Go to the previous, next section.

Some other charsets

Even if these charsets were originally added to recode for handling texts written in French, they find other uses. We did use them lot for writing French diacriticized texts in the past, so recode knows how to handle these particularly well for French texts.

ASCII with LaTeX codes

This charset is available in recode under the name LaTeX and has ltex as an alias. It is used for ASCII files coded to be read by LaTeX or, in certain cases, by TeX.

Whenever you recode from another charset to LaTeX, beware that all occurrences of backslashes \ are usually translated into the string `\backslash{}'. However, in practice, people often use backslashes in the other charset for introducing TeX commands, compromising it: it is not pure TeX, nor it is pure other charset. This translation of backslashes into `\backslash{}' can be rather inconvenient, it may be inhibited through the command option -d.

ASCII with easy French conventions

This charset is available in recode under the name Texte and has txte for an alias.

This charset is a seven bits code, identical to ASCII-BS, save for French diacritics which are noted using a slightly different convention.

At text entry time, these conventions provide a little speed up. At read time, they slightly improve the readability over a few alternate ways of coding diacritics. Of course, it would better to have a specialized keyboard to make direct eight bits entries and fonts for immediately displaying eight bit ISO Latin-1 characters. But not everybody is so fortunate. In several mailing environments, the eight bit is often willingfully destroyed.
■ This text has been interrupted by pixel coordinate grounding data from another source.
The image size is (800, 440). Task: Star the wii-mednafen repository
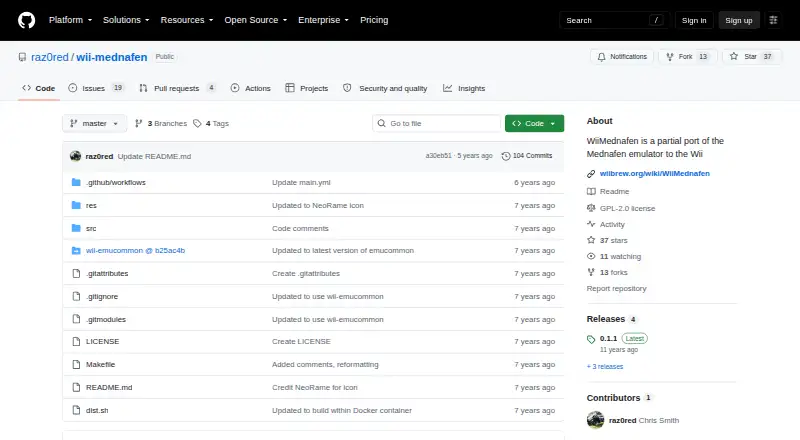pos(752,57)
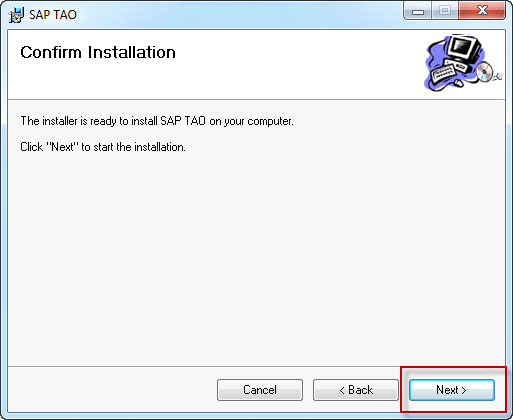Click the empty button bar left of Cancel

112,390
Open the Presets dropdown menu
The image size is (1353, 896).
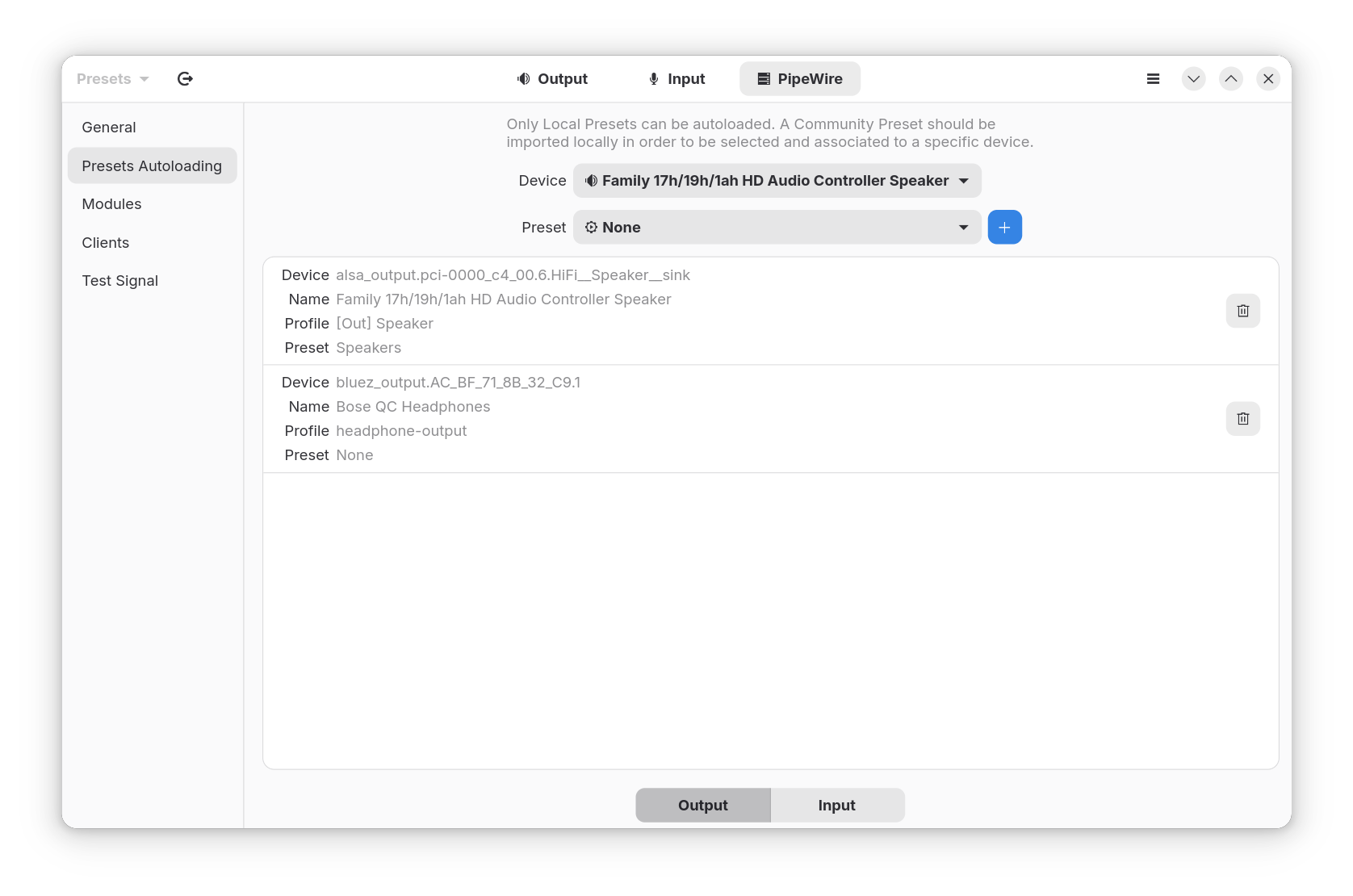tap(112, 79)
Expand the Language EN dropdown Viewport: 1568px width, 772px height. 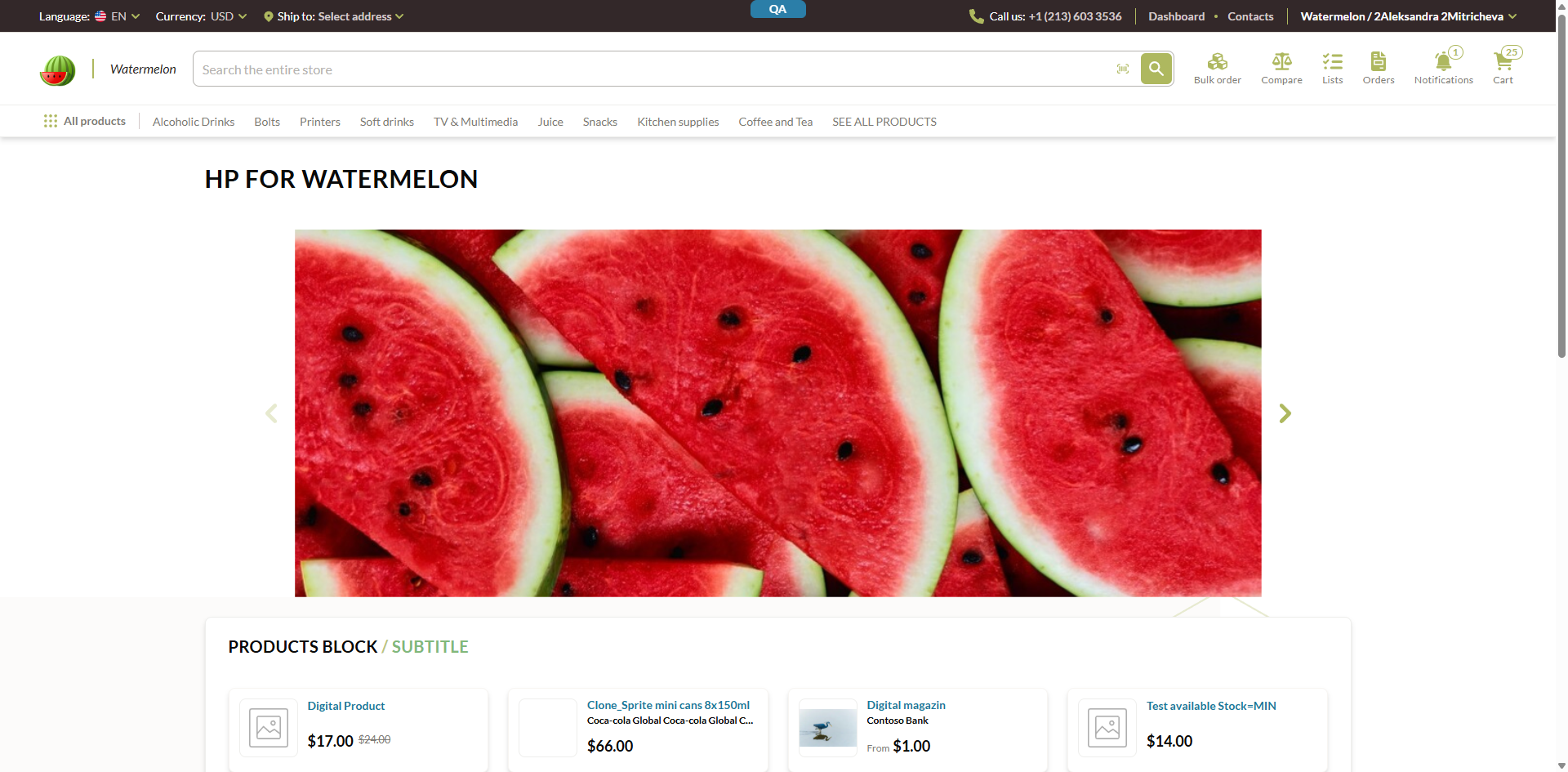pos(117,16)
Easy French has been in use in France for a while. I only slightly adapted it (the diaeresis option) to make it more comfortable to several usages in Qu'ebec originating from Universit'e de Montr'eal. In fact, the main problem for me was not to necessarily to invent Easy French, but to recognize the "best" convention to use, (best is not being defined, here) and to try to solve the main pitfalls associated with the selected convention.

Diacritics

French quotes (sometimes called "angle quotes") are noted the same way English quotes are noted in TeX, id est by " and ".

No effort has been put to preserve Latin ligatures (ae, oe) which are representable in several other charsets. So, these ligatures may be lost through Easy French conventions.

This is almost the French convention for simplified diacritics entry:

e': Acute accent
e`: Grave accent
e^: Circumflex accent
e": Diaeresis
c,: Cedilla

In some countries, : is used instead of " to mark diaeresis. recode support one convention on a single call, depending on the -c option of the recode command.

The convention is prone to loosing information, because the diacritic meaning overloads some characters that already have other uses. To alleviate this, some knowledge of the French language is boosted into the recognition routines. So, the following subtleties are systematically obeyed by the various recognizers.

A single quote which follows a e does not necessarily means an acute accent if it is followed by a single other one. For example:

e'
will give an e with an acute accent.
e"
will give a simple e, with a closing quotation mark.
e"'
will give an e with an acute accent, followed by a closing quotation mark.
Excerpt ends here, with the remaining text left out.